Before selecting the appropriate line circuit, the manual should be carefully consulted, since several schemes with different features are available.


Q: Which SAILOMAT size do we select?

A: We offer 7 size versions. The SAILOMAT 601-S models have shorter shaft (three different blade lengths), and are normally used for 23'-39'. The SAILOMAT 601-X models have longer shaft (4 different blade lengths), and used for larger yachts 36'-65'.

The SAILOMAT 601 Universal Base (UNB) should normally be positioned high up on the transom, near the deck level . Then select a SAILOMAT model that permits the servo blade to be immersed in water about 50-60% in static conditions, meaning 70-90% immersion when sailing fast. The required size can be approximately determined from the scale drawings in the brochure material.
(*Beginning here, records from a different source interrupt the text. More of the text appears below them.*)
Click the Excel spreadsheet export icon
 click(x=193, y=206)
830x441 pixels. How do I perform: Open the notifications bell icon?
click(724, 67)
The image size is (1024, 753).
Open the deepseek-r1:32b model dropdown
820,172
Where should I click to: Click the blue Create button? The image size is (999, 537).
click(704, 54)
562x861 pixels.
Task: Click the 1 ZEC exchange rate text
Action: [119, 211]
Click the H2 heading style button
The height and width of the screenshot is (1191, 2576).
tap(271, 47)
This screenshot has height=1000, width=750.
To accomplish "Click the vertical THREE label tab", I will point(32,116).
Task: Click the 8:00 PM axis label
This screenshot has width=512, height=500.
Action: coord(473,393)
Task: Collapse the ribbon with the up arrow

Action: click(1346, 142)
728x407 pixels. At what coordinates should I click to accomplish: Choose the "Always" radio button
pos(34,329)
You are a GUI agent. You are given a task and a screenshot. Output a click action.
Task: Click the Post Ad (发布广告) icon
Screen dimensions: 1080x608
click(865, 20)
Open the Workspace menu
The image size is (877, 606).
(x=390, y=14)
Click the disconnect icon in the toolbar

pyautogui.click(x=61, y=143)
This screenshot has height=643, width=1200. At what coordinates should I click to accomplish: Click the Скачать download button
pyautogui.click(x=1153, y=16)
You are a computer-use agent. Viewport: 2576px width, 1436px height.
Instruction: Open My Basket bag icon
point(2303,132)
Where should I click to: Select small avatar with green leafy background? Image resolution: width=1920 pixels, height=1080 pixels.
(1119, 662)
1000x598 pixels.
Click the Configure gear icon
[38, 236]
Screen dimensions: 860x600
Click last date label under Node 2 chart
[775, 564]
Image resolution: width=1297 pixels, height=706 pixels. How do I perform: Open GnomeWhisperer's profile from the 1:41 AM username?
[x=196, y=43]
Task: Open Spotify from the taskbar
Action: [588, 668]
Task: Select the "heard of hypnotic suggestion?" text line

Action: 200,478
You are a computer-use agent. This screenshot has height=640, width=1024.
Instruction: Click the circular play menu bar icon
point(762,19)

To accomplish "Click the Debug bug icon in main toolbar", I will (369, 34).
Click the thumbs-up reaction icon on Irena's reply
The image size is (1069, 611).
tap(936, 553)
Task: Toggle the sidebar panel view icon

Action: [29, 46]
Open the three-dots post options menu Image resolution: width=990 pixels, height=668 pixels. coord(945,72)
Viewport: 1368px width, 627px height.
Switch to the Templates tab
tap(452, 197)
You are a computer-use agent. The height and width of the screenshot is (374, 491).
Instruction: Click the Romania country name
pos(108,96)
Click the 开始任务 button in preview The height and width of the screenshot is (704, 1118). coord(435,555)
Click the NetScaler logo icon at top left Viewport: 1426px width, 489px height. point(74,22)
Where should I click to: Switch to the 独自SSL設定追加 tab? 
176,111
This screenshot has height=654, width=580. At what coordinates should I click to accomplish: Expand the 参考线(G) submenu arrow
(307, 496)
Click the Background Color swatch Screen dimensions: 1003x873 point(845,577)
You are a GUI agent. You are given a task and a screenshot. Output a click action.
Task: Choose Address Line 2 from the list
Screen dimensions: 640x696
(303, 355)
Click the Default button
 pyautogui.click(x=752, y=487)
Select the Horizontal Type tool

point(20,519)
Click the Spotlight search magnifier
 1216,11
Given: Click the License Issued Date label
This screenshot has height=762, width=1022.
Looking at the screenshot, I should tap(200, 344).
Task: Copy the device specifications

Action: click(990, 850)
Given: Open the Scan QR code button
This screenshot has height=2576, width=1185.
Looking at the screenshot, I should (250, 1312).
For more accurate planning and final SAILOMAT size selection a 1:10 scale drawing is available from our design office. If you fax or mail us a dimensional drawing of your yacht we will perform the size selection and best mounting recommendations for you.



The man behind SAILOMAT

Stellan Knöös, Swedish-American aerospace scientist/engineer and cruising sailor, with over 40 years experience in fluid mechanics and mechanical design. Over 100 inventions and patents. Original founder of the SAILOMAT company in 1974, and responsible for the professional design and manufacturing of all SAILOMAT systems. Dr. Knöös is currently heading the SAILOMAT Design & Manufacturing Office in San Diego, California, USA.